• EXERCISE DESCRIPTION: Can you write out again every line of the entries, from the line with "Click the sitemap icon in breadcrumb bar" through the last line, with the requests left in place and each coordinate in the answers shifted up by 72?

• MATERIAL FOR THE TASK:
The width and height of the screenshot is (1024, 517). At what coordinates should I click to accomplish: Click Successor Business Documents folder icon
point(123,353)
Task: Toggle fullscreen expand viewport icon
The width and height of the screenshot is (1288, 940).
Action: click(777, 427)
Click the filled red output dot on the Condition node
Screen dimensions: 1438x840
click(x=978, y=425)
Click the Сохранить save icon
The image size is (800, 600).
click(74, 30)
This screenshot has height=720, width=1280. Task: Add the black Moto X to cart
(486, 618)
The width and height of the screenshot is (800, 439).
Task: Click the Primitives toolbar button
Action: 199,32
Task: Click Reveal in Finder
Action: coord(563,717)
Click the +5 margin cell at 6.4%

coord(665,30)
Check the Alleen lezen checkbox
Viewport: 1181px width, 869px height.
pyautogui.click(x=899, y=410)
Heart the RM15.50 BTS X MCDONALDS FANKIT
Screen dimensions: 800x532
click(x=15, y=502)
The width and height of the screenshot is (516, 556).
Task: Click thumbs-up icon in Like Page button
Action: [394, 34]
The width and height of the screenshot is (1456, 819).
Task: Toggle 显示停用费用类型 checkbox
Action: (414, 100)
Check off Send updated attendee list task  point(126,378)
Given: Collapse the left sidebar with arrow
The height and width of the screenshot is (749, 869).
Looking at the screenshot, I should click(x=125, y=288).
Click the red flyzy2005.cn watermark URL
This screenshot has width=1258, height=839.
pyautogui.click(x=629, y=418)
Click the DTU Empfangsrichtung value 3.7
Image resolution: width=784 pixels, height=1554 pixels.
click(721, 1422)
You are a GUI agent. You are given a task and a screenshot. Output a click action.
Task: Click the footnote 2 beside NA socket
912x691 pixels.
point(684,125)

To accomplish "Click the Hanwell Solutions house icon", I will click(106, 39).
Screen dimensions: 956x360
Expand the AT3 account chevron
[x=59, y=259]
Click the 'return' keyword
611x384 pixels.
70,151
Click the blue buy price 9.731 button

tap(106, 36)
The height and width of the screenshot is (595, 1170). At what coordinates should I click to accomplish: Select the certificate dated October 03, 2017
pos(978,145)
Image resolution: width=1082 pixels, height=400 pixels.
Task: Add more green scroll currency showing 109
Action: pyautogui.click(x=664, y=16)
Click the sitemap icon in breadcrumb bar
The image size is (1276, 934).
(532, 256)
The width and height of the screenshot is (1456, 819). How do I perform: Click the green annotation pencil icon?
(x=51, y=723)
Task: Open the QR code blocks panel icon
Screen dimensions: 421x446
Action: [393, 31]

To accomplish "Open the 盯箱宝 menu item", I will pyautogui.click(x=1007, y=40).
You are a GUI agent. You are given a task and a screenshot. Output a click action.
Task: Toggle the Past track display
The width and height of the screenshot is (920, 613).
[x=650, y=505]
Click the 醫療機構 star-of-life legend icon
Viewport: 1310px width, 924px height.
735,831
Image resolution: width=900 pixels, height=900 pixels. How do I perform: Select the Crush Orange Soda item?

• OUTPUT OF THE EXERCISE:
Click the sitemap icon in breadcrumb bar
The image size is (1276, 934).
(604, 328)
The width and height of the screenshot is (1456, 819). How do I perform: Click the green annotation pencil icon?
(x=123, y=795)
Task: Open the QR code blocks panel icon
Screen dimensions: 421x446
Action: [465, 103]

To accomplish "Open the 盯箱宝 menu item", I will pyautogui.click(x=1079, y=112).
You are a GUI agent. You are given a task and a screenshot. Output a click action.
Task: Toggle the Past track display
The width and height of the screenshot is (920, 613).
[x=722, y=577]
Click the 醫療機構 star-of-life legend icon
Viewport: 1310px width, 924px height.
807,903
Image resolution: width=900 pixels, height=900 pixels. How do I perform: Select the Crush Orange Soda item?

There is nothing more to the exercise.